▸ **Istruzioni del compito**
Prosegui l'ordinanza della Cassazione civile n. 6483 del 2021 riportata più sotto, ripartendo subito dopo la sua ultima frase.

Sentenza Sentenza Cassazione Civile n. 6483 del 09/03/2021

Cassazione civile sez. VI, 09/03/2021, (ud. 15/12/2020, dep. 09/03/2021), n.6483

LA CORTE SUPREMA DI CASSAZIONE

SEZIONE SESTA CIVILE

SOTTOSEZIONE 1

Composta dagli Ill.mi Sigg.ri Magistrati:

Dott. SCALDAFERRI Andrea – Presidente –

Dott. IOFRIDA Giulia – Consigliere –

Dott. TERRUSI Francesco – Consigliere –

Dott. PAZZI Alberto – Consigliere –

Dott. FALABELLA Massimo – rel. Consigliere –

ha pronunciato la seguente:

ORDINANZA

sul ricorso 18551-2019 proposto da:

D.B., elettivamente domiciliato in ROMA, PIAZZA CAVOUR presso

la CANCELLERIA della CORTE di CASSAZIONE, rappresentato e difeso

dall’avvocato MICHELE CAROTTA;

– ricorrente –

e contro

MINISTERO DELL’INTERNO (OMISSIS);

– intimati –

avverso la sentenza n. 1466/2019 della CORTE D’APPELLO di VENEZIA,

depositata il 04/04/2019;

udita la relazione della causa svolta nella camera di consiglio non

partecipata del 15/12/2020 dal Consigliere Relatore Dott. FALABELLA

MASSIMO.

▸ **Dati grezzi**
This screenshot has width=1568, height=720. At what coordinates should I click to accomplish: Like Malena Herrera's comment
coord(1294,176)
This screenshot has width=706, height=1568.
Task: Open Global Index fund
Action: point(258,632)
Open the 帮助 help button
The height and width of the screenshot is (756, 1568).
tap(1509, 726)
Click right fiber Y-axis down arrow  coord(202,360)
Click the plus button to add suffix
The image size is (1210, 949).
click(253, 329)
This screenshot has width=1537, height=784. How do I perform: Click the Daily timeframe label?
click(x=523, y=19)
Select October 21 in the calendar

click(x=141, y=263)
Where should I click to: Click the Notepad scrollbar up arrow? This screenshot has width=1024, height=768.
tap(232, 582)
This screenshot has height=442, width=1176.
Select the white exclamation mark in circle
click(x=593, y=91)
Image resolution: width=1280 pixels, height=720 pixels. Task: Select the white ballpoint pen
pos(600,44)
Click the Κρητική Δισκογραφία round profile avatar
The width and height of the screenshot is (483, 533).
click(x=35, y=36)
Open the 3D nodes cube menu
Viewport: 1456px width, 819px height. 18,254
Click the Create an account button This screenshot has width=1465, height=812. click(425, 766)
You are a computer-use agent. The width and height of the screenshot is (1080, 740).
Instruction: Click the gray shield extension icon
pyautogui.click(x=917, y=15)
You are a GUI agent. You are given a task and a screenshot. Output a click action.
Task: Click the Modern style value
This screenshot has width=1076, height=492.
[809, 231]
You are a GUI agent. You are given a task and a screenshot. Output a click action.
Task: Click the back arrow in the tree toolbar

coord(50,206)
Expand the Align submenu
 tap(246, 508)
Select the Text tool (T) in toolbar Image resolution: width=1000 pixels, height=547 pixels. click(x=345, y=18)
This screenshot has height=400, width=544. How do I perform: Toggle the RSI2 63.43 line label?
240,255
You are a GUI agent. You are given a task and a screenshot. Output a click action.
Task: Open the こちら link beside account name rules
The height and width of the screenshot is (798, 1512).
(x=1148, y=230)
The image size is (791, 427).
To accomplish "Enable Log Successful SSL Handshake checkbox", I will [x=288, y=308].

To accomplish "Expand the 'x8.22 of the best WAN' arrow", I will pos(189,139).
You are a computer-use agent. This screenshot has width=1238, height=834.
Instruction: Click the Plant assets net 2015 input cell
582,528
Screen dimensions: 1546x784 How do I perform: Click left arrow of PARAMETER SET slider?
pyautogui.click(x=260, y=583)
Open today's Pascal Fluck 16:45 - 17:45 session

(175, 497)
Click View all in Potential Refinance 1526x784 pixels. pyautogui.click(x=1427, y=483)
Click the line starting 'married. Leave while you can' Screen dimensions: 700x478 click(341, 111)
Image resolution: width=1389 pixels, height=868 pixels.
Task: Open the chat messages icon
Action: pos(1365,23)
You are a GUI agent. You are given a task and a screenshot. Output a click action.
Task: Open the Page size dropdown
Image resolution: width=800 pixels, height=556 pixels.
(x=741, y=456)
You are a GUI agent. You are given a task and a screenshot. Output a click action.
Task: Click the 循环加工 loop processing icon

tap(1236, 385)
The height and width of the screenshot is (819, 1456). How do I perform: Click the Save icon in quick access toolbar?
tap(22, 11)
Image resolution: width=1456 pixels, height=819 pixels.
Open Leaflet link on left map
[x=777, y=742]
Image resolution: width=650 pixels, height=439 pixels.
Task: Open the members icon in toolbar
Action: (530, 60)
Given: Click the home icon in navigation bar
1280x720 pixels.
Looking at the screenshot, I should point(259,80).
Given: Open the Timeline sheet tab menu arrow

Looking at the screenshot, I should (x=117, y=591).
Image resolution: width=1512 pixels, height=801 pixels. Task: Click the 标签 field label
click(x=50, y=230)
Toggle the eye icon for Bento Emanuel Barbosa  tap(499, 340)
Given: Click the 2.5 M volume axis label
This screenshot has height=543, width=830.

▸ **Risposta**
 

Fatto

FATTI DI CAUSA

1. – E’ impugnata per cassazione la sentenza della Corte di appello di Venezia, pubblicata il 4 aprile 2019, con cui è stato respinto il gravame proposto da D.B. avverso l’ordinanza ex art. 702 ter c.p.c., comma 5, del Tribunale di Venezia del 31 maggio 2017. La nominata Corte ha negato che al ricorrente potesse essere riconosciuta qualsiasi forma di protezione internazionale.

2. – Il ricorso per cassazione si fonda su quattro motivi. Il Ministero dell’interno, intimato, non ha svolto difese.

Il Collegio ha autorizzato la redazione del provvedimento in forma semplificata.

Diritto

RAGIONI DELLA DECISIONE

1. – Il primo motivo denuncia nullità ed erroneità della sentenza impugnata per violazione o falsa applicazione dei principi che regolano l’onere della prova in tema di riconoscimento dello status di rifugiato. Vi si assume che il giudice del merito si sarebbe limitato a ritenere insufficienti e contraddittorie le dichiarazioni e le prove portate dal ricorrente a sostegno delle proprie richieste senza porre in essere alcuna attività di indagine e di informazione circa la vicenda narrata, pur avendone il potere.

Col secondo mezzo viene dedotta la nullità della sentenza per utilizzo di criteri erronei, illegittimi o insufficienti per valutare l’attendibilità delle dichiarazioni del richiedente. E’ osservato che la Corte di Venezia avrebbe impropriamente valorizzato indici astratti, non aderenti al caso concreto.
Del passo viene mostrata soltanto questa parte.